▸ Your task:
According to the given text, in which century did the Moors conquer the Iberian Peninsula?

▸ Given text:
Though Marlowe’s original title categorized the play as a tragedy, the play is also darkly
comic and may have inspired cynical laughter among its original audiences. Another
play that was popular in the 1580s and 90s offers a less ambivalent portrayal of a Jew.
Robert Wilson’s comedy The Three Ladies of London, written around 1581, pitted a
moral and sympathetic Jewish merchant against a wicked and scheming Italian
merchant. Unlike the later plays by Marlowe and Shakespeare, Wilson’s play clearly
rebukes the overriding anti-Semitism of Elizabethan England.

Moors in Shakespeare’s England


The Moors were a Muslim people of mixed Berber and Arab descent who populated the
Maghreb region of northwest Africa during the Middle Ages and the early modern
period. Despite originating on the African continent, in the eighth century the Moors
conquered the Iberian Peninsula—what we know today as Spain and Portugal. The
Moors controlled the Iberian Peninsula until the fifteenth century, when European forces
finally drove them out. In the early modern European imagination, the Moors fit in with
the other Muslim populations that were seen to threaten Christendom. For centuries,
Christian Europe had been in conflict with the Ottoman Empire, which stretched from
modern-day Turkey into the Middle East and across North Africa. Starting with the
earliest Crusades in the eleventh century, and continuing into Shakespeare’s lifetime,
the clash of Christian and Muslim civilizations posed a military and religious threat that
destabilized Europe and contributed to negative views of the Moors.

Dataset excerpts:
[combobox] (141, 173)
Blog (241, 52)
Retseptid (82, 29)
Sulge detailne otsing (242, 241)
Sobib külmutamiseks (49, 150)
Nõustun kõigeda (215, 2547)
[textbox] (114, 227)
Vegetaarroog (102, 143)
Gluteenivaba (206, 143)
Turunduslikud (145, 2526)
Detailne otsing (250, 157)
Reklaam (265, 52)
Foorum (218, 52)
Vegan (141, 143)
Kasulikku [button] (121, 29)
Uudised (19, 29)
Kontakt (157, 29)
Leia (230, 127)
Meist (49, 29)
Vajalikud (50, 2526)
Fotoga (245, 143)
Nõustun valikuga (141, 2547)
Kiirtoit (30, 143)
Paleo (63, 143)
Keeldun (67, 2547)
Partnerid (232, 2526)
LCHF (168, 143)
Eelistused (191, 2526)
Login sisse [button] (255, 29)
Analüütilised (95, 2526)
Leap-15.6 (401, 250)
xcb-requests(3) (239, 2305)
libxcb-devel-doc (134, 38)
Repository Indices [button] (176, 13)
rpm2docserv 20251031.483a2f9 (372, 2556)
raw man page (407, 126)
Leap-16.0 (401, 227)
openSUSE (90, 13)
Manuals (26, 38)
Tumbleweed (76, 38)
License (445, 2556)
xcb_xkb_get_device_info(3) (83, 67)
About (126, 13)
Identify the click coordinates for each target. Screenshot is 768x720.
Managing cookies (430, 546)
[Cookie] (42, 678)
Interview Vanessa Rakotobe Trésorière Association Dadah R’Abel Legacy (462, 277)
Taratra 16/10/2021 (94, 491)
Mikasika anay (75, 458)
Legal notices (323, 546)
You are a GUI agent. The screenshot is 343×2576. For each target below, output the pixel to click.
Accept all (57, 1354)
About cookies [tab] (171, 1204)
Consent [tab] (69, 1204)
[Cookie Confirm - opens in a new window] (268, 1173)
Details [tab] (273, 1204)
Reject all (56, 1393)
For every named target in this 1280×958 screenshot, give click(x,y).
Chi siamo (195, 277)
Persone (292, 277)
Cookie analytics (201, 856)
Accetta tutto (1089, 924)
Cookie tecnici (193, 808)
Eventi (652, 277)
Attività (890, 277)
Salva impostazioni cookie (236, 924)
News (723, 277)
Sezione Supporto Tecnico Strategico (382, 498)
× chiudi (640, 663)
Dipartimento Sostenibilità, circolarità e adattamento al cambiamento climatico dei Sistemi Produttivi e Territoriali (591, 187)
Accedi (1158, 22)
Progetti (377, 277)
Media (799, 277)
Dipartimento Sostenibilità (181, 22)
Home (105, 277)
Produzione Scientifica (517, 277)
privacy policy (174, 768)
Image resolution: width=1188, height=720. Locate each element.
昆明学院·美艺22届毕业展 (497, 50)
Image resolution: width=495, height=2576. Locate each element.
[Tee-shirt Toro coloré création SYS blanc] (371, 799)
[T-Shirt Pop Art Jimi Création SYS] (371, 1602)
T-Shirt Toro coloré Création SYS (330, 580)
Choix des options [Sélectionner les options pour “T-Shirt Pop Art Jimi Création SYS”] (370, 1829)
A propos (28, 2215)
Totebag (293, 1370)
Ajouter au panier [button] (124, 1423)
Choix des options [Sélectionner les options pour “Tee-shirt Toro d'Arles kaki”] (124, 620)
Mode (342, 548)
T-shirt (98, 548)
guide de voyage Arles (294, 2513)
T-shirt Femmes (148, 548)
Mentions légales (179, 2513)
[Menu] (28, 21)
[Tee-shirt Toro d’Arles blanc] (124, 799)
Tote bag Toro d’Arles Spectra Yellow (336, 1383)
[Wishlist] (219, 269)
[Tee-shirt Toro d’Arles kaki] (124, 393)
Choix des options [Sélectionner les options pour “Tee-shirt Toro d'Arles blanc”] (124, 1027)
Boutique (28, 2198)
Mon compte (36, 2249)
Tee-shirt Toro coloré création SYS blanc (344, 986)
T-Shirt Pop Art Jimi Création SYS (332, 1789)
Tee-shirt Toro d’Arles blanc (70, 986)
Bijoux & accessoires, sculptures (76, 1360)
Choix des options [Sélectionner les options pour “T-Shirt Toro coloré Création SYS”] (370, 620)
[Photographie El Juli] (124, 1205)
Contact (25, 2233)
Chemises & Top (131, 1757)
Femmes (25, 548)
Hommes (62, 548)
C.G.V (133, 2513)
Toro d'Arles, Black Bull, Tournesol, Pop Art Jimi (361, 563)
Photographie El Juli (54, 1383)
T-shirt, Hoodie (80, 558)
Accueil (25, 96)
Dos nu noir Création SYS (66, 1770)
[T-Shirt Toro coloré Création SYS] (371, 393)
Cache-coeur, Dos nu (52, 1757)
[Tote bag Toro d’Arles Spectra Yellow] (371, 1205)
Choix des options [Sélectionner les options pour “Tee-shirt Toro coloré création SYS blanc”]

▸ Solved exercise:
The eighth century.